Bank of England governor Andrew Bailey has said there would be no quick return to normality and described the downturn as unprecedented and that consumers would likely remain cautious of their own choice even when lockdown restrictions are lifted, suggesting that it wouldn’t be until next summer that activity comes fully back.
On Thursday, policymakers voted unanimously to keep interest rates at a record low of 0.1%. However, the Monetary Policy Committee (MPC) was split on whether to inject more stimulus into the economy as two of its nine members voted to increase the latest round of quantitative easing by £100bn to £300bn.
In its latest Monetary Policy Report, it showed the UK economy plunging into its first recession in more than a decade, as the economy shrinks by 3% in the first quarter of 2020, followed by an unprecedented 25% decline in the three months to June. This would push the UK into a technical recession, defined as two consecutive quarters of economic decline. For the year as a whole, the economy is expected to contract by 14%. This would be the biggest annual decline on record, according to Office for National Statistics (ONS) data dating back to 1949.
And while UK growth is expected to rebound back in 2021 to 15%, the size of the economy is not expected to get back to its pre-virus peak until the middle of next year. However, the economy is expected to recover much more quickly than in past recessions because of the government’s furloughing scheme which should enable people to come back into the economy more quickly than before.
The Bank said the housing market had come to a standstill, while it also highlighted that consumer spending had dropped significantly in recent weeks as shopping on the high street had fallen by 80% and spending on flights, hotels, restaurants and entertainment had stopped.

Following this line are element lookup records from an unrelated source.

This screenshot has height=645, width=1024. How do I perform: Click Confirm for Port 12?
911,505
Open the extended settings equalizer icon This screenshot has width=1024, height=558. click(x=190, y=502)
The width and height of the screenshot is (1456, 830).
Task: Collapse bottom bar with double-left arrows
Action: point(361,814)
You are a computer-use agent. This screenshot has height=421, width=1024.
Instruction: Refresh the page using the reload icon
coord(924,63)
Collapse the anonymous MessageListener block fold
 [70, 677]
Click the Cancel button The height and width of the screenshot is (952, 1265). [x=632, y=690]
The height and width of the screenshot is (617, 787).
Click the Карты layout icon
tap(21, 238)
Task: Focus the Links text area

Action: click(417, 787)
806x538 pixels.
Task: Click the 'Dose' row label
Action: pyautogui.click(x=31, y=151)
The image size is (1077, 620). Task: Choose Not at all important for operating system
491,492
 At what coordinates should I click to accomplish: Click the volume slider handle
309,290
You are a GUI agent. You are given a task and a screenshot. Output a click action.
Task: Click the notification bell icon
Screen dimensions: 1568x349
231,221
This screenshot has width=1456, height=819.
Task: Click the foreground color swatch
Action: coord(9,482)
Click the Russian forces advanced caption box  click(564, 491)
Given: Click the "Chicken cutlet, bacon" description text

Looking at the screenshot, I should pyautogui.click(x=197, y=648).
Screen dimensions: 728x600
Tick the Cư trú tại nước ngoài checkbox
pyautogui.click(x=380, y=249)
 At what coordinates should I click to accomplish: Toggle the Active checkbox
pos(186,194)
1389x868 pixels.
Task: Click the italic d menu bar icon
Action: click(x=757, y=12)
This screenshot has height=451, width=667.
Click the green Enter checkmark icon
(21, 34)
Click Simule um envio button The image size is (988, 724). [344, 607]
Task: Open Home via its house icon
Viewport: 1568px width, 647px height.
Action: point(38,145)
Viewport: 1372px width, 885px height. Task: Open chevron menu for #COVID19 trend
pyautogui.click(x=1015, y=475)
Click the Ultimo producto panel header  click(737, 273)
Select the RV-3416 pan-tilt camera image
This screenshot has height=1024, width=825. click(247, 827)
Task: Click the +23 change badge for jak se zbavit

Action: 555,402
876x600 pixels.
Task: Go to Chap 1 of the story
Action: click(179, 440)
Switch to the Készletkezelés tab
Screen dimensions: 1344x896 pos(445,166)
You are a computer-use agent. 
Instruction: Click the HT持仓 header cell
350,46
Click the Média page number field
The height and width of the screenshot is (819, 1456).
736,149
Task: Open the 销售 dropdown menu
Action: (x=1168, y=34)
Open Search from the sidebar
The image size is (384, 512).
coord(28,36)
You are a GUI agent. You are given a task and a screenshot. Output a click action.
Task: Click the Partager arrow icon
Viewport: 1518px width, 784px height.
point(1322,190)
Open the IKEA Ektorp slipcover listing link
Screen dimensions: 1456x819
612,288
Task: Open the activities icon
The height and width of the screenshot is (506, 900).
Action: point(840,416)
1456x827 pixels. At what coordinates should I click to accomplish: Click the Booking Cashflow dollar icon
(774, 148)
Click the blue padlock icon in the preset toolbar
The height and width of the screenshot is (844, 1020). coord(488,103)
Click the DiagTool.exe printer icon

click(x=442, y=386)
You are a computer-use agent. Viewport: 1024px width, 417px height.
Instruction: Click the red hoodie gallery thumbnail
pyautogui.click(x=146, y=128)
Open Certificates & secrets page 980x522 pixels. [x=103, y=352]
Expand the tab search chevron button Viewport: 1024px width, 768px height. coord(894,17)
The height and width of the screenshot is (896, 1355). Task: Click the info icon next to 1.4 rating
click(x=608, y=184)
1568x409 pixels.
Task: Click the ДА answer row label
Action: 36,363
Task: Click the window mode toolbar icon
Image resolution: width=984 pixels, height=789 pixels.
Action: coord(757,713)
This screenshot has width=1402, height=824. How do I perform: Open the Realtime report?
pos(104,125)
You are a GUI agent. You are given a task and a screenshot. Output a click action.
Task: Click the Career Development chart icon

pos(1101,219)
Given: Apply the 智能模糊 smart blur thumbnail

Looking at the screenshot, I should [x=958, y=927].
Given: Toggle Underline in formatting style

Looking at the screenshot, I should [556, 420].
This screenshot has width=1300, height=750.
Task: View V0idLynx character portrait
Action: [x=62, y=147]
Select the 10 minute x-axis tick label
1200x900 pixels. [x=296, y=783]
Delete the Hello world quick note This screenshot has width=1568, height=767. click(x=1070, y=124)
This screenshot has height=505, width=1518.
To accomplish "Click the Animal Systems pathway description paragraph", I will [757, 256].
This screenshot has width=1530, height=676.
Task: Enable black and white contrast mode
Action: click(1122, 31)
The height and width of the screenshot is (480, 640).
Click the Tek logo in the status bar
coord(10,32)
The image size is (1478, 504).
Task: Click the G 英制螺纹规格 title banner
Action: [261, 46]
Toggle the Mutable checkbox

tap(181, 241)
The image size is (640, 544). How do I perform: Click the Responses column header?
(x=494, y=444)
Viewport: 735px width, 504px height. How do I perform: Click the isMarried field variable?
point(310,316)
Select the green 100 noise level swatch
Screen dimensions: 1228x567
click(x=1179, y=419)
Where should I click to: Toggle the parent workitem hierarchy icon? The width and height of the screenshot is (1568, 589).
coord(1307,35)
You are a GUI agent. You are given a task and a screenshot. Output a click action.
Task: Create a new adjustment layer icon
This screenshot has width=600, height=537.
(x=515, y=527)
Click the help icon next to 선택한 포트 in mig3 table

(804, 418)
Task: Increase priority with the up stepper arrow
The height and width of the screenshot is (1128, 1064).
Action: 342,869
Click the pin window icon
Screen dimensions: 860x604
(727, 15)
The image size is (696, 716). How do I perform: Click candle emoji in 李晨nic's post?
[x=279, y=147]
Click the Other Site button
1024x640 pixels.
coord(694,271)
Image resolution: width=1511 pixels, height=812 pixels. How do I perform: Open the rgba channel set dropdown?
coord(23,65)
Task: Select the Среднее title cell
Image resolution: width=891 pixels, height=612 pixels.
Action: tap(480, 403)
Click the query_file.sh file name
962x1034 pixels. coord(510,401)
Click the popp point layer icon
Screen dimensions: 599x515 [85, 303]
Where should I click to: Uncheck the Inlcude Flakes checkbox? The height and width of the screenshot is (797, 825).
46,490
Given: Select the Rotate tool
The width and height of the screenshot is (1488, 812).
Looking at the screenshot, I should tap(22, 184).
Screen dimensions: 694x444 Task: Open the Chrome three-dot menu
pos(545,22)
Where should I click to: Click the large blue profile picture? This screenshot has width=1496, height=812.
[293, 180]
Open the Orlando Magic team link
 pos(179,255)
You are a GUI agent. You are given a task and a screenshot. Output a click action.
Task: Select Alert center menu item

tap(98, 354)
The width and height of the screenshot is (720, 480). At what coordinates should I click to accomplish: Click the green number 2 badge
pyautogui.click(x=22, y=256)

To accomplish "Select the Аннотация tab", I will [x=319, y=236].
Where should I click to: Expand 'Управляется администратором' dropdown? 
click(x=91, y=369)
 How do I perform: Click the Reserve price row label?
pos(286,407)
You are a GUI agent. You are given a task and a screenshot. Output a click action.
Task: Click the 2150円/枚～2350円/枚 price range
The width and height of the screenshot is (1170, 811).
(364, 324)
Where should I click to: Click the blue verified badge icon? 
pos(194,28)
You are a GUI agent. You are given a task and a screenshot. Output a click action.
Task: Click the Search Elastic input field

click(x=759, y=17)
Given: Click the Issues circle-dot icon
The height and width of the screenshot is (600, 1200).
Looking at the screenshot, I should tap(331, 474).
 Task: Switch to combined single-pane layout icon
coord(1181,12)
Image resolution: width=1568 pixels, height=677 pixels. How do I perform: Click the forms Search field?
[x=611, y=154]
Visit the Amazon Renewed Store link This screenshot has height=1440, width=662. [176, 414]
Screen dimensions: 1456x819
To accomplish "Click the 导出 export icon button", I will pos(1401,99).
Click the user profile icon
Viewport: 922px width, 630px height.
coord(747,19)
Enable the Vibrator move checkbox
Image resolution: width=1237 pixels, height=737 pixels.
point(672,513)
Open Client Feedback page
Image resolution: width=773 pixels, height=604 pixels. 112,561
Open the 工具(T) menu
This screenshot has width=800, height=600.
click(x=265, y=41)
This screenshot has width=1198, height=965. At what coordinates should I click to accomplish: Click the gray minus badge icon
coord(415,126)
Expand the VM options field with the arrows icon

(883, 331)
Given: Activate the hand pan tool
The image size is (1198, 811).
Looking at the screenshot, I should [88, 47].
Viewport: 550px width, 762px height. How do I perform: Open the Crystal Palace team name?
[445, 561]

The Bank also stressed that the outlook for the economy was unusually uncertain at present and would depend on how households and businesses responded to the pandemic as many companies are expected to stop or scale back their operations for some time.
While the Bank warns that this is not a typical forecast and that many other scenarios are plausible, these numbers do provide the strongest analysis yet of the current economic effects from the virus and the challenges that lay ahead.